Work required:
Among the lines below, keep only those from the one containing "Where should I click to: Toggle" through the one containing "Click the share/export icon", and reproduce them exactly.

Supplied data:
======

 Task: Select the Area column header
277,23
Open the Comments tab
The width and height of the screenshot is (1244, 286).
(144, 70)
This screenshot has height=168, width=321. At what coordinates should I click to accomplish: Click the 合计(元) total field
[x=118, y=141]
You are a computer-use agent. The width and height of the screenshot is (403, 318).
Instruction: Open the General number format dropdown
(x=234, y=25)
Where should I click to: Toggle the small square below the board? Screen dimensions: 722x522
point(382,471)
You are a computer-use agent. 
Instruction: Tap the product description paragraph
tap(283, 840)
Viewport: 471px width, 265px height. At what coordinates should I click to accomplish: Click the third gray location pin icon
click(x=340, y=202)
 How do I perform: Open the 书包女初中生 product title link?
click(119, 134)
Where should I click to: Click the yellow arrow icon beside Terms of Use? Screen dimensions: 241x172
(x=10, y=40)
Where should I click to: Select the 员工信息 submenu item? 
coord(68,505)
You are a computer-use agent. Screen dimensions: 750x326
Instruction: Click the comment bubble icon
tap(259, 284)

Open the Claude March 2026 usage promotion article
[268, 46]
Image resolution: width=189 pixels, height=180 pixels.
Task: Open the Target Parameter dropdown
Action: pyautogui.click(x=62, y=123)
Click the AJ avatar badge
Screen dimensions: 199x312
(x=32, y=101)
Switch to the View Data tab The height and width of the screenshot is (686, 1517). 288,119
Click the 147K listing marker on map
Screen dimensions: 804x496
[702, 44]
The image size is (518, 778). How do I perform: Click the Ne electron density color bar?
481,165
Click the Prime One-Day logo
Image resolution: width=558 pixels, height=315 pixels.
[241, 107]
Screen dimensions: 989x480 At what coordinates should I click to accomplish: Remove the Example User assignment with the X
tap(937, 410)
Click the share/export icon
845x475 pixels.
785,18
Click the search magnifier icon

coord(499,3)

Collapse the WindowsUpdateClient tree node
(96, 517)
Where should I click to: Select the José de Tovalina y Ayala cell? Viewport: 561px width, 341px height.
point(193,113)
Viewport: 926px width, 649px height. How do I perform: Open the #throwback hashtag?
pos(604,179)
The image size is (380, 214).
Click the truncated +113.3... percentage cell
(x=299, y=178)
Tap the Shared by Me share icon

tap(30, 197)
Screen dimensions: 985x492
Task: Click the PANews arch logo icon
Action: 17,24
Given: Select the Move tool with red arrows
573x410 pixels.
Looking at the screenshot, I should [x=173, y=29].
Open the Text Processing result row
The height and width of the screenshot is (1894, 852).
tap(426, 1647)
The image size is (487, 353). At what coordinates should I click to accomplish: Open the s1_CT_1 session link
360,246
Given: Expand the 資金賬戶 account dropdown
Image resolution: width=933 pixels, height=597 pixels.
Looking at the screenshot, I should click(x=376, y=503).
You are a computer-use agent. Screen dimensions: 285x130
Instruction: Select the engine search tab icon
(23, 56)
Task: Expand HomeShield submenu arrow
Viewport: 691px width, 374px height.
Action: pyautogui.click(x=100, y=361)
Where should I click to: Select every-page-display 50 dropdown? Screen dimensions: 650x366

======

Written solution:
Where should I click to: Toggle the small square below the board? Screen dimensions: 722x522
point(382,471)
You are a computer-use agent. 
Instruction: Tap the product description paragraph
tap(283, 840)
Viewport: 471px width, 265px height. At what coordinates should I click to accomplish: Click the third gray location pin icon
click(x=340, y=202)
 How do I perform: Open the 书包女初中生 product title link?
click(119, 134)
Where should I click to: Click the yellow arrow icon beside Terms of Use? Screen dimensions: 241x172
(x=10, y=40)
Where should I click to: Select the 员工信息 submenu item? 
coord(68,505)
You are a computer-use agent. Screen dimensions: 750x326
Instruction: Click the comment bubble icon
tap(259, 284)

Open the Claude March 2026 usage promotion article
[268, 46]
Image resolution: width=189 pixels, height=180 pixels.
Task: Open the Target Parameter dropdown
Action: pyautogui.click(x=62, y=123)
Click the AJ avatar badge
Screen dimensions: 199x312
(x=32, y=101)
Switch to the View Data tab The height and width of the screenshot is (686, 1517). 288,119
Click the 147K listing marker on map
Screen dimensions: 804x496
[702, 44]
The image size is (518, 778). How do I perform: Click the Ne electron density color bar?
481,165
Click the Prime One-Day logo
Image resolution: width=558 pixels, height=315 pixels.
[241, 107]
Screen dimensions: 989x480 At what coordinates should I click to accomplish: Remove the Example User assignment with the X
tap(937, 410)
Click the share/export icon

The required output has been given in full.